2014高知豪雨
2014年8月9日朝刊

よさこい前夜祭中止 本番きょう以降判断

 台風11号の接近に伴い開催が懸念されているよさこい祭りについて、「よさこい祭振興会」(会長=青木章泰・高知商工会議所会頭)は8日、高知市内で総務部会を開き、9日に予定されていた前夜祭の中止を決定した。1991年に始まった前夜祭の中止は2009年以来5年ぶり2度目。10、11日の本番については判断を保留し、9日以降の総務部会で10日の開催可否を決めることにした。

 前夜祭は9日午後5時15分から高知市の中央公園競演場で、昨年の入賞22チームが出場して行われる予定だった。

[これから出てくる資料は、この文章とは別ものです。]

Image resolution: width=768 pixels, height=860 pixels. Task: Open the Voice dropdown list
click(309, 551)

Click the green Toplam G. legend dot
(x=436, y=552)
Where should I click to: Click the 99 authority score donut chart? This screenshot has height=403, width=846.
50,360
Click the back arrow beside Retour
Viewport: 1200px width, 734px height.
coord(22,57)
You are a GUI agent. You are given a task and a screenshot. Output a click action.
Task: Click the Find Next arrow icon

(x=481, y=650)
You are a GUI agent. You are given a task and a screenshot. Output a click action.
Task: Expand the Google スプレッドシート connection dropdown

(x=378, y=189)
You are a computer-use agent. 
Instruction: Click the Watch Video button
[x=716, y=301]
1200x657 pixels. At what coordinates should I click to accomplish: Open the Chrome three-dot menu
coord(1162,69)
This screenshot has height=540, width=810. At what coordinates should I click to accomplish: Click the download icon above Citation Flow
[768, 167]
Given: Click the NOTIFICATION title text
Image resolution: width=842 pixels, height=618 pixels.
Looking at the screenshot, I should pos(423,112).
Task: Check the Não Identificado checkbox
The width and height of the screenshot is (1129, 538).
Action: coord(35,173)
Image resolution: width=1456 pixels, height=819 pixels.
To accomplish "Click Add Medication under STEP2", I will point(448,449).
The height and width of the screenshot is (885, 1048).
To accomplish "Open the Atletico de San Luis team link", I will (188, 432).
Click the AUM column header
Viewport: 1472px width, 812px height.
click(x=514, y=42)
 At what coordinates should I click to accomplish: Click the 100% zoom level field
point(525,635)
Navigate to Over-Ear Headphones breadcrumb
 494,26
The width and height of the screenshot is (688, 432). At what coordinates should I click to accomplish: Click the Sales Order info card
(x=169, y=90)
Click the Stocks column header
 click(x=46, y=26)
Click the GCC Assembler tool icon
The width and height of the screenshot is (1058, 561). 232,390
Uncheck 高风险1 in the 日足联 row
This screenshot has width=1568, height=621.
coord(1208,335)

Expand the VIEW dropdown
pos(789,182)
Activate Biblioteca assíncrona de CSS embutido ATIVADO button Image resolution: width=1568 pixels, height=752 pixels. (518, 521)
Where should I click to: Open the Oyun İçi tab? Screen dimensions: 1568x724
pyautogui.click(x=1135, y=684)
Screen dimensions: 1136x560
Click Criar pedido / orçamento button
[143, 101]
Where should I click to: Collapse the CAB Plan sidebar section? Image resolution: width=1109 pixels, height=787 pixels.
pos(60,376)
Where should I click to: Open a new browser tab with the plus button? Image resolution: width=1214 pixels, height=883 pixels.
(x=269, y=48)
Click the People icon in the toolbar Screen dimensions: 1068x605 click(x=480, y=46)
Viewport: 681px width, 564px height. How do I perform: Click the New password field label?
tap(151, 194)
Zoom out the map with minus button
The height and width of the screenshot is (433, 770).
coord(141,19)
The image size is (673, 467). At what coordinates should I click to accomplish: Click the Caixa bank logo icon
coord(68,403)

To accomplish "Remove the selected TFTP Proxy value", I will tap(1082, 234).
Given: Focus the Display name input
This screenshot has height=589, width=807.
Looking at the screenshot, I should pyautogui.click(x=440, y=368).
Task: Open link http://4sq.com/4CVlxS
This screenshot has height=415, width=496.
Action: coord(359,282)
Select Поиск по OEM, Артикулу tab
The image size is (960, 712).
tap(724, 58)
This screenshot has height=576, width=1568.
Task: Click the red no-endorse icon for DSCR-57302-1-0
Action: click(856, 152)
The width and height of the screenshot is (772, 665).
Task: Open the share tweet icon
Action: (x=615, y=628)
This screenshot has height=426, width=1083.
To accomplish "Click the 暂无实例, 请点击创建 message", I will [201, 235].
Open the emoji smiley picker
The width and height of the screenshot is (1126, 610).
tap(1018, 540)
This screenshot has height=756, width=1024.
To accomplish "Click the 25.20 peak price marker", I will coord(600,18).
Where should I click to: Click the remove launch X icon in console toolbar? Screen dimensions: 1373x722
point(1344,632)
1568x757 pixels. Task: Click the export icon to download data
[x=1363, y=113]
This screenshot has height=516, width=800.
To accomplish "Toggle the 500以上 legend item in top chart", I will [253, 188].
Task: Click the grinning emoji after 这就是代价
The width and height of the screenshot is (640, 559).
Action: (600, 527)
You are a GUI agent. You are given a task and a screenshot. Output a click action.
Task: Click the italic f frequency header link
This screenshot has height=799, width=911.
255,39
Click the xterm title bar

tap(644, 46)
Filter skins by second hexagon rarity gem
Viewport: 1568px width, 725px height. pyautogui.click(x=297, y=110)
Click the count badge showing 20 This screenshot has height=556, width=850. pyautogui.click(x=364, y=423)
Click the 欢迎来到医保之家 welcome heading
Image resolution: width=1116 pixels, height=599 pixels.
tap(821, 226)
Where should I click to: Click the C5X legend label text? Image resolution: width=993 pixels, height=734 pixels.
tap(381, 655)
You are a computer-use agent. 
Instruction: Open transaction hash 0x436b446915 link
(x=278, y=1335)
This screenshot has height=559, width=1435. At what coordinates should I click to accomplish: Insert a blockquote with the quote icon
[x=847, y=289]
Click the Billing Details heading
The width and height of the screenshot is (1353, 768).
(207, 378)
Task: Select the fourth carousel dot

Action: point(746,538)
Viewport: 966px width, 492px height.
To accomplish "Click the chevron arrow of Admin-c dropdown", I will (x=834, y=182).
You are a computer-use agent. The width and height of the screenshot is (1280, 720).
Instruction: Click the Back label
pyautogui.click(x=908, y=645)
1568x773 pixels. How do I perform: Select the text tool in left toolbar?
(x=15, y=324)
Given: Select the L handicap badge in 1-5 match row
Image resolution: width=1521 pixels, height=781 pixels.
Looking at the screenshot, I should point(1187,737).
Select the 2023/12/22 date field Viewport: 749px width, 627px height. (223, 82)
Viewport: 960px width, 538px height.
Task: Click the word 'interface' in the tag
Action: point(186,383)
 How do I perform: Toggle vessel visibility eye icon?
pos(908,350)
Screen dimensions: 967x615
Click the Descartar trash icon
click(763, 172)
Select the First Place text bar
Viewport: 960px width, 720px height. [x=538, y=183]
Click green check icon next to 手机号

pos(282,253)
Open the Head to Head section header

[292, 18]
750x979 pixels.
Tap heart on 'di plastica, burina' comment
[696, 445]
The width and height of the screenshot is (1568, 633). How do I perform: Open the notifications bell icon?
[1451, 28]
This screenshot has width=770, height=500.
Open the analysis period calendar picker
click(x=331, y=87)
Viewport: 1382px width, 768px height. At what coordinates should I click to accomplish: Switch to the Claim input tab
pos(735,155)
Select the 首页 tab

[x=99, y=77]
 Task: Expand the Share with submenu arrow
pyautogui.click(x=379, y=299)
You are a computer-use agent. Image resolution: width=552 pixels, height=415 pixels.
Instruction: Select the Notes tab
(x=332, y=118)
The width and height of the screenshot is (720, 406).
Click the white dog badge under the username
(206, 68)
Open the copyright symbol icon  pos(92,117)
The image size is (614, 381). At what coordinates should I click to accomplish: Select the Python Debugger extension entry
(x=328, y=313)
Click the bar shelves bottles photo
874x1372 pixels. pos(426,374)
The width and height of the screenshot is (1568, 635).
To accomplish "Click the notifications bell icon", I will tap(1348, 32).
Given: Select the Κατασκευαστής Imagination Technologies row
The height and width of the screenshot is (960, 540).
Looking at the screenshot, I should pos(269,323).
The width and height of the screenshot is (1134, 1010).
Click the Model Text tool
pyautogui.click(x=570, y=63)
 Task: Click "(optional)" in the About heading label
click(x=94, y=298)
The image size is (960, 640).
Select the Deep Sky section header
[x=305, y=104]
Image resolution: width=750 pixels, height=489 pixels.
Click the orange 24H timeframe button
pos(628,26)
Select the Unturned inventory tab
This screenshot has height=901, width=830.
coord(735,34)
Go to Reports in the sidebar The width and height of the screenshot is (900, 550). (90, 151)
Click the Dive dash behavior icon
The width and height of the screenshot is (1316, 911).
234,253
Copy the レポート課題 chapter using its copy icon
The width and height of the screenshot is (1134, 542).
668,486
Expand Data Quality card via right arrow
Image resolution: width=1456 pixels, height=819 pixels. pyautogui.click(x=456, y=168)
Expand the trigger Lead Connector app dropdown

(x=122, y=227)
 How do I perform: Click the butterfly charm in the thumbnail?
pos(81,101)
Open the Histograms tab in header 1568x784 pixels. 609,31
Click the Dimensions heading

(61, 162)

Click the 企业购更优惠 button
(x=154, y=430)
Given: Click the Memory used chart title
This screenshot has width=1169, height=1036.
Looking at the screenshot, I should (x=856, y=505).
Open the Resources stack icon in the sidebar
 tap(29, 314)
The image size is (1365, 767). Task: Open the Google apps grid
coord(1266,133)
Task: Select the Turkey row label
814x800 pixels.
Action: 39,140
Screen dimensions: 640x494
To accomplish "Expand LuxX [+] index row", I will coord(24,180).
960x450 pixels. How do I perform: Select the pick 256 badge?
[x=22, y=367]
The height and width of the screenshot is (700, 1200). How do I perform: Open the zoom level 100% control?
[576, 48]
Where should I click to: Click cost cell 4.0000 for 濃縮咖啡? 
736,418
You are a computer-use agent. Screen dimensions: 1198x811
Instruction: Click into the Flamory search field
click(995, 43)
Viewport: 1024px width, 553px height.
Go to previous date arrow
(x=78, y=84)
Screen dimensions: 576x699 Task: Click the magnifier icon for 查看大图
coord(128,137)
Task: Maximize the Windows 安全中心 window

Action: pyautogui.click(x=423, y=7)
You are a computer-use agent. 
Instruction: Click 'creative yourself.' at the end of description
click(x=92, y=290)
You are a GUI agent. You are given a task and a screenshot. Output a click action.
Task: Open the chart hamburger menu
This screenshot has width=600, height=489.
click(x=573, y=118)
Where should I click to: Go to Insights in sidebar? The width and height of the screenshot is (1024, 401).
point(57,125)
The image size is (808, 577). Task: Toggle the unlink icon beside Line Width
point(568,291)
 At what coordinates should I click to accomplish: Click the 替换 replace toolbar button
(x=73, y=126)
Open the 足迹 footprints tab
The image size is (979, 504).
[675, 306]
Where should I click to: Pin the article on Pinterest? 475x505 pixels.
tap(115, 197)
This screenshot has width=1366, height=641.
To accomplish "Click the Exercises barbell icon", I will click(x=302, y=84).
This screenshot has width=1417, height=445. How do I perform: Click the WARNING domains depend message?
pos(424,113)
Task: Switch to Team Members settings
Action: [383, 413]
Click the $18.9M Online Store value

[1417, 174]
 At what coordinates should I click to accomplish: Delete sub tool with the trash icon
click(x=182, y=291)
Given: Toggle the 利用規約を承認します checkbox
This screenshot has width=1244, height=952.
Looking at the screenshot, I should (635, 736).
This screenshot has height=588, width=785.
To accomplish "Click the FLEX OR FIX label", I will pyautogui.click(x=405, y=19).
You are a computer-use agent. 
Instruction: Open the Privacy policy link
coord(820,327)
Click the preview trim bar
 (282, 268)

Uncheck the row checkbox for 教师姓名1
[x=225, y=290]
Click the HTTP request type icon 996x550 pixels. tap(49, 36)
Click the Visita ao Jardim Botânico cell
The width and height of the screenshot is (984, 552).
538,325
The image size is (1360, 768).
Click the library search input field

 総務部会では、台風11号が9日夜遅くから10日未明にかけて高知県に最接近するとの気象予報を基に意見交換。「この状況では中止せざるを得ない」として中止を決めた。反対意見はなかった。

 高知県が台風の暴風域を抜けるのは10日昼ごろとの見通しもあり、10、11日の本番についても協議。ただ、「今の時点では判断できない」として、9日午後と10日朝に再び総務部会を開き、判断することを申し合わせた。

 日程順延の可能性については、振興会事務局が「道路の使用許可取得や競演場のスタッフ確保など短時間では困難」との認識を示し、委員からも「物理的に難しい」などと否定的な意見が出た。

 振興会の方針を取りまとめる総務部会は、主催5団体(高知商工会議所、高知県、高知市、高知新聞社、RKC高知放送)で構成している。

1日だけでも…踊り子落胆

 前夜祭中止の決定に、参加チームの関係者は「やっぱりか…」と落胆。それと同時に「本番は大丈夫か」の不安も漏れる。高知の夏の一大イベントだけに、主催のよさこい祭振興会も難渋。10日からの本番についての判断は持ち越した。ゆっくりと高知県に近づく台風11号。踊り子らはやきもきしながら、開催を信じ準備を進める。

 「上總組」(埼玉)の代表、菊池亜希子さんは、前夜祭中止の決定を振興会からの電話で知った。「中止になるかも」と思ってはいたが、実際に聞くとショックだった。前日まで前夜祭用の踊りの練習をしていただけに、「踊り子の涙顔が頭に浮かんでつらい」と言葉を切った。

 開催か中止かが前日まで決まらず、「『踊りたいね』としか言えないもどかしさがあった」(十人十彩)。多くのチームが同じような気持ちだったが、振興会も難しい判断を迫られ続けている。

 8日に開かれた振興会の総務部会。

 「(10日以降の本番について)判断のタイムリミットは」

 「前日ではまだ決められない」

 予報では、本番初日の10日は、台風が高知県を通過するとみられるが「天候はぎりぎりまでどうなるか分からない」(振興会事務局)からだ。

 総務部会終了後、部会長を務める竹内克之振興会副会長は「やるという前提の下で判断を下したい」と強調。「高知市民全員に避難勧告が出れば(本番も)開催はできない」としながら、「できるだけ踊らしてあげたい」。

 総務部会では「本部のちょうちんや看板設置を省略して定時に開催」「夜の部のみ開催」の想定案も出たが、結論を出すことはなかった。

 台風は接近する。日程もカウントダウンに入る。祭りがあるのかないのか不安なまま、踊り子たちは―。「あることを信じるだけ」

 「西條 祭彩華」(愛媛)は「高知にたどり着けるのか」との不安を持ちながら、10日朝にバスで出発する予定。一方で、高速道路の通行規制やJRの運休が予想されるため、県外チームの中には予定を前倒しして高知入りするチームも多い。

 地方車製作を20年以上手掛ける中嶋康貴さん(41)は、依頼のあった約10台をほぼ完成させた。「いつでも出せるよう9日までに最終チェックを済ませる」と準備万端だ。

 高知市内の知人に倉庫を借りて地方車を作っている「浪花乱風」(大阪)も徹夜覚悟の作業を続ける。チームスタッフは「9日は風も強まると思うけど、なんとしても看板を取り付けます。1日だけでも踊りたい」と話した。